● **WRITTEN REQUEST**
Retype the records word for word, starting at their first line and stopping after the line that contains "pos(98,244)".

* begin *

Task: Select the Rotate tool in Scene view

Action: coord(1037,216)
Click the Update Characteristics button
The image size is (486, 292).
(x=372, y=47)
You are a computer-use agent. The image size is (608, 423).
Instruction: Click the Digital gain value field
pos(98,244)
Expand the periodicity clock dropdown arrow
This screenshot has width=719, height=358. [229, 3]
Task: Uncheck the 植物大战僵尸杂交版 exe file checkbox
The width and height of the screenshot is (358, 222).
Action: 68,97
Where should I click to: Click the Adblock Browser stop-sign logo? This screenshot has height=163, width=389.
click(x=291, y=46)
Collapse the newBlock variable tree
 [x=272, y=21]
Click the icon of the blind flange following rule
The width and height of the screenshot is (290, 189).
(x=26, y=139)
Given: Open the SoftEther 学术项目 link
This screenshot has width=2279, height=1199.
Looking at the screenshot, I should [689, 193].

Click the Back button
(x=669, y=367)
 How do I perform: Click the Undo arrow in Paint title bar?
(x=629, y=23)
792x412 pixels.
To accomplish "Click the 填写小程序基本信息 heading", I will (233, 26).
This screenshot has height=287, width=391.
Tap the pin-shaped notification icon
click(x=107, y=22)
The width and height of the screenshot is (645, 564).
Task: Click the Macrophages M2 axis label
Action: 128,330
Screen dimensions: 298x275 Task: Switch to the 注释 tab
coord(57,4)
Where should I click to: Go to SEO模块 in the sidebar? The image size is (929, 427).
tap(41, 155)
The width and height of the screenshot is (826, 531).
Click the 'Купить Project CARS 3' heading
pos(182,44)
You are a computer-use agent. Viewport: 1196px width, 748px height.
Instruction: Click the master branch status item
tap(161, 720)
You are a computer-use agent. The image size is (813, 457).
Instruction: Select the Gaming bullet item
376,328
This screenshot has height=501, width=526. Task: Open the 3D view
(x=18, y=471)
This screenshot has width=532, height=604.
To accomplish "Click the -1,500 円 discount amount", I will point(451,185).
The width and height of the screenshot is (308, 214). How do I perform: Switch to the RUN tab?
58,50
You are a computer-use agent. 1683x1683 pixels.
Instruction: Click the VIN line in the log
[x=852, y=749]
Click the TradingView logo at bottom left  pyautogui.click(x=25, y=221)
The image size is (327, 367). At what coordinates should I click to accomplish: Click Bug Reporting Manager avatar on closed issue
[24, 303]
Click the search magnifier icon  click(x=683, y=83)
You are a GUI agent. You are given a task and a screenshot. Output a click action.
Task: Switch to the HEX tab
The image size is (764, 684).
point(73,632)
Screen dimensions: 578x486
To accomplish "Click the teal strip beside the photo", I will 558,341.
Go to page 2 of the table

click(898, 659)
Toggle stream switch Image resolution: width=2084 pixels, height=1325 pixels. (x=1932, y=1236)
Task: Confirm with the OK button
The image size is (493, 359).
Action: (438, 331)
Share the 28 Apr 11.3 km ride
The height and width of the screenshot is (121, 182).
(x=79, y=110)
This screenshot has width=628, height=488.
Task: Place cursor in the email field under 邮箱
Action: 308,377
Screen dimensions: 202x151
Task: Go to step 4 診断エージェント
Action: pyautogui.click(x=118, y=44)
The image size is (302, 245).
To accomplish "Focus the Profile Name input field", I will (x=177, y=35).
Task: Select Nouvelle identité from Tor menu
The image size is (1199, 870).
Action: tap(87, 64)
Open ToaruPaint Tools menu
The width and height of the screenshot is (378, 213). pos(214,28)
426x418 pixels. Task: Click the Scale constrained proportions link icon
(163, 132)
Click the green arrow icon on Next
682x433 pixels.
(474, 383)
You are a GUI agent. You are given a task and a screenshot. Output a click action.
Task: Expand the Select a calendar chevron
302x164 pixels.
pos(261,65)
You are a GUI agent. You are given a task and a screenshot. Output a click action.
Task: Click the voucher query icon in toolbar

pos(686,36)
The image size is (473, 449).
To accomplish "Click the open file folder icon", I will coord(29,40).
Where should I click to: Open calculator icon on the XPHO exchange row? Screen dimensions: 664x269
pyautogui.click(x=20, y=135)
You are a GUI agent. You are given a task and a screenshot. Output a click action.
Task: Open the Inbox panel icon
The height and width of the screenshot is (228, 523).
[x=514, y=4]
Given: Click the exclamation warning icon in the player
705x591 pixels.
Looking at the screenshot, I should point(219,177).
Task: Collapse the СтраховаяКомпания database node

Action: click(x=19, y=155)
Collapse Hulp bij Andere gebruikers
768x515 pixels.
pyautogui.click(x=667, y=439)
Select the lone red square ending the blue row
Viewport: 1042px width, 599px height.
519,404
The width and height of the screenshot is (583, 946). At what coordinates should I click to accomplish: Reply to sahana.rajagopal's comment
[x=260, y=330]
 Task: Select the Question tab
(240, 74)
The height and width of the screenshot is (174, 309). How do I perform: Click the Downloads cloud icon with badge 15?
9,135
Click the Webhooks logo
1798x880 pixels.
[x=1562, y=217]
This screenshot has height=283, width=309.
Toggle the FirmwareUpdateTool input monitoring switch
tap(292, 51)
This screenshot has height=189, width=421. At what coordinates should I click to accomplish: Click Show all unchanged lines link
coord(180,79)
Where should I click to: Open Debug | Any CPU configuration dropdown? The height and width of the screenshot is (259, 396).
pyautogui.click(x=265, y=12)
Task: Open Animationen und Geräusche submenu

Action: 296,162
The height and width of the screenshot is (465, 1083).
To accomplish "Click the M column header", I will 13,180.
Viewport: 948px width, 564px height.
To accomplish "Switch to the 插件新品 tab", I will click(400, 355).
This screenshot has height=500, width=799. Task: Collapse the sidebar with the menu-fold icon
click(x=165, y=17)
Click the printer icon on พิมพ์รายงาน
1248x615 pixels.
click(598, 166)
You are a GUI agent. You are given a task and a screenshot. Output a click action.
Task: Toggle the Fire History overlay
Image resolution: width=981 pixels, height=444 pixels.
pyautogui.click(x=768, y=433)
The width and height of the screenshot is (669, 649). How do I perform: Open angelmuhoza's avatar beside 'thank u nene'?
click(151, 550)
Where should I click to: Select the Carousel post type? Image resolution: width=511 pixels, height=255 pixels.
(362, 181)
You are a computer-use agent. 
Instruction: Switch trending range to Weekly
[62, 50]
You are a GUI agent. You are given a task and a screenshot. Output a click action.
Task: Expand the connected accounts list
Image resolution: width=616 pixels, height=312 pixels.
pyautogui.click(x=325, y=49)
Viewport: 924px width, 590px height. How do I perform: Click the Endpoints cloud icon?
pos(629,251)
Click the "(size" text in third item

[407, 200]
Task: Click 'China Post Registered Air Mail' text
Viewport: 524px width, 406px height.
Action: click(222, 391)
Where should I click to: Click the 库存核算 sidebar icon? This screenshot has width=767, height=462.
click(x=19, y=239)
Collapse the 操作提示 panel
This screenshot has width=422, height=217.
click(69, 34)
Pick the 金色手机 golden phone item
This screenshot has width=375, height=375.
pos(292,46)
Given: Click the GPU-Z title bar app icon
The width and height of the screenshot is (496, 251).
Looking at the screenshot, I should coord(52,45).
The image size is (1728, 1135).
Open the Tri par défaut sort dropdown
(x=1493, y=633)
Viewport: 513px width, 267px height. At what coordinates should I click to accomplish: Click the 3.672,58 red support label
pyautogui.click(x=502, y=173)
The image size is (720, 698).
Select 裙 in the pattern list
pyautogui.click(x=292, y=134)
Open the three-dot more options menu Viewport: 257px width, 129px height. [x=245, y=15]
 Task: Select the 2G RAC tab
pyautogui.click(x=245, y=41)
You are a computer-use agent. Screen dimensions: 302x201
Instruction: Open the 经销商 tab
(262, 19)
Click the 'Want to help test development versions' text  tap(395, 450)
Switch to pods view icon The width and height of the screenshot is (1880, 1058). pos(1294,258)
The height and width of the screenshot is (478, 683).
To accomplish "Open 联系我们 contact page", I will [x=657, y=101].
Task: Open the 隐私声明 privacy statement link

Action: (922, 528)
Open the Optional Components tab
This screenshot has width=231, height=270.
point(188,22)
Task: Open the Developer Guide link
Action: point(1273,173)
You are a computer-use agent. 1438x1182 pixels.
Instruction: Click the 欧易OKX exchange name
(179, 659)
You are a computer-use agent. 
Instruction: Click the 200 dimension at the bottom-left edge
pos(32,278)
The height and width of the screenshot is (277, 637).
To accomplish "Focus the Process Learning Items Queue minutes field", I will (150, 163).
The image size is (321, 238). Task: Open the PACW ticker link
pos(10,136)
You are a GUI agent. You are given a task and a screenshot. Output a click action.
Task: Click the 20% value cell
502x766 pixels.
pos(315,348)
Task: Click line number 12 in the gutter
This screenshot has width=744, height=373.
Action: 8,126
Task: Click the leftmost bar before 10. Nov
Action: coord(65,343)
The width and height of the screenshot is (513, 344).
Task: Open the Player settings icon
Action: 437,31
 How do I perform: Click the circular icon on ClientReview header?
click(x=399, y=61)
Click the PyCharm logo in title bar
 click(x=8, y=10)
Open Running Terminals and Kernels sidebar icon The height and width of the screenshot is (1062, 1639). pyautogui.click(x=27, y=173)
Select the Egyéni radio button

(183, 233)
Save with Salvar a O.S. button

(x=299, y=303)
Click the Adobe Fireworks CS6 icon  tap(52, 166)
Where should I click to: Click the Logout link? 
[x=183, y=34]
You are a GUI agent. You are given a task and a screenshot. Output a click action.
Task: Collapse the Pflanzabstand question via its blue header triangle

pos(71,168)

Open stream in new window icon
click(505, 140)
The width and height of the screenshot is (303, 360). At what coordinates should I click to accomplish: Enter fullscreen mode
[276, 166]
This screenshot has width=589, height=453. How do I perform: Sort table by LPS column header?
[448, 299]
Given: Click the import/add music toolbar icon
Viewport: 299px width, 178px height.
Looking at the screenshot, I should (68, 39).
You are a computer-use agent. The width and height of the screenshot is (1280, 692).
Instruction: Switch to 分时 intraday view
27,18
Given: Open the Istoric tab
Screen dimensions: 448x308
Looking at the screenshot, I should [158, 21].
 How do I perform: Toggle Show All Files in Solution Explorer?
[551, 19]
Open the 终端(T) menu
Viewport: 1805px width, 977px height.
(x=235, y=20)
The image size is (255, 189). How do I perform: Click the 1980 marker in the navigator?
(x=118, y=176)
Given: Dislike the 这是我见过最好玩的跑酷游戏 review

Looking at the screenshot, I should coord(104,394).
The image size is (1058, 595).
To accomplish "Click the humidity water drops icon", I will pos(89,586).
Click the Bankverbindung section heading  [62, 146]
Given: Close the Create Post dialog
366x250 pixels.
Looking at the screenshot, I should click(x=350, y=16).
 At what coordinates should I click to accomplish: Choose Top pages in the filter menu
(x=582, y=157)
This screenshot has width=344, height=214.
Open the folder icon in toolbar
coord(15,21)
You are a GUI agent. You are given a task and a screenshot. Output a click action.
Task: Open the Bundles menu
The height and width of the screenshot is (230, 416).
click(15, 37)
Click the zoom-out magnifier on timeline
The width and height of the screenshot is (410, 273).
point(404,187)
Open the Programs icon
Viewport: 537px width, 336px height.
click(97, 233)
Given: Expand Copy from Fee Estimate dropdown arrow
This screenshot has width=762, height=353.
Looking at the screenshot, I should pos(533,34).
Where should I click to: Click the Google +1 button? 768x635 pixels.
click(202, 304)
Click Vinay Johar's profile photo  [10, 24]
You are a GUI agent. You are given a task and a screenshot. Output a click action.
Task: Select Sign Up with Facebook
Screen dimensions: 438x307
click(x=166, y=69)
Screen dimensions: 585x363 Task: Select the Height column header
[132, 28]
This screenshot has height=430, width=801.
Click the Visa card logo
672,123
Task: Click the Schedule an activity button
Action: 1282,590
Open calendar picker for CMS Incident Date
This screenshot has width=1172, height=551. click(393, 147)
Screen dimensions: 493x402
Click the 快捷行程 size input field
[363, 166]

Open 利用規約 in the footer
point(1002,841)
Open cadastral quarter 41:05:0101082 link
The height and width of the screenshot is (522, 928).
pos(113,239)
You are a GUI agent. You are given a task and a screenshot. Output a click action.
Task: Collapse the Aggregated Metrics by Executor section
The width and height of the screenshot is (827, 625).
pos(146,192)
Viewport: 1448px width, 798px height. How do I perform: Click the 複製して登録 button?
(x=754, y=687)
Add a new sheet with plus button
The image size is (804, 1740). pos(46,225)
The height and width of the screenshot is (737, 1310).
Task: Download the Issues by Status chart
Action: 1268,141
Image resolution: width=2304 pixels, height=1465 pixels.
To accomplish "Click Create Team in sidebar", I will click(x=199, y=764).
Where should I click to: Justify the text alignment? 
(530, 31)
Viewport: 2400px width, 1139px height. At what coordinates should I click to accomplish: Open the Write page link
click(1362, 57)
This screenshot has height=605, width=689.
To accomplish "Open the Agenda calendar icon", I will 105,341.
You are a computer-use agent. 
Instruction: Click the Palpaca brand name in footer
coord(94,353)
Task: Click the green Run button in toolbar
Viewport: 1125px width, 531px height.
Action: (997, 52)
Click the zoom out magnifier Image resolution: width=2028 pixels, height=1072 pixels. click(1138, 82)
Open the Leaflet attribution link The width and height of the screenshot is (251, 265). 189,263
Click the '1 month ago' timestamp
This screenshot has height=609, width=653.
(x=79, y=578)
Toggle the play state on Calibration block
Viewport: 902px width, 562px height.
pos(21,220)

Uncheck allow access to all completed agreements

* end *

● **OUTPUT BELOW**
Task: Select the Rotate tool in Scene view

Action: coord(1037,216)
Click the Update Characteristics button
The image size is (486, 292).
(x=372, y=47)
You are a computer-use agent. The image size is (608, 423).
Instruction: Click the Digital gain value field
pos(98,244)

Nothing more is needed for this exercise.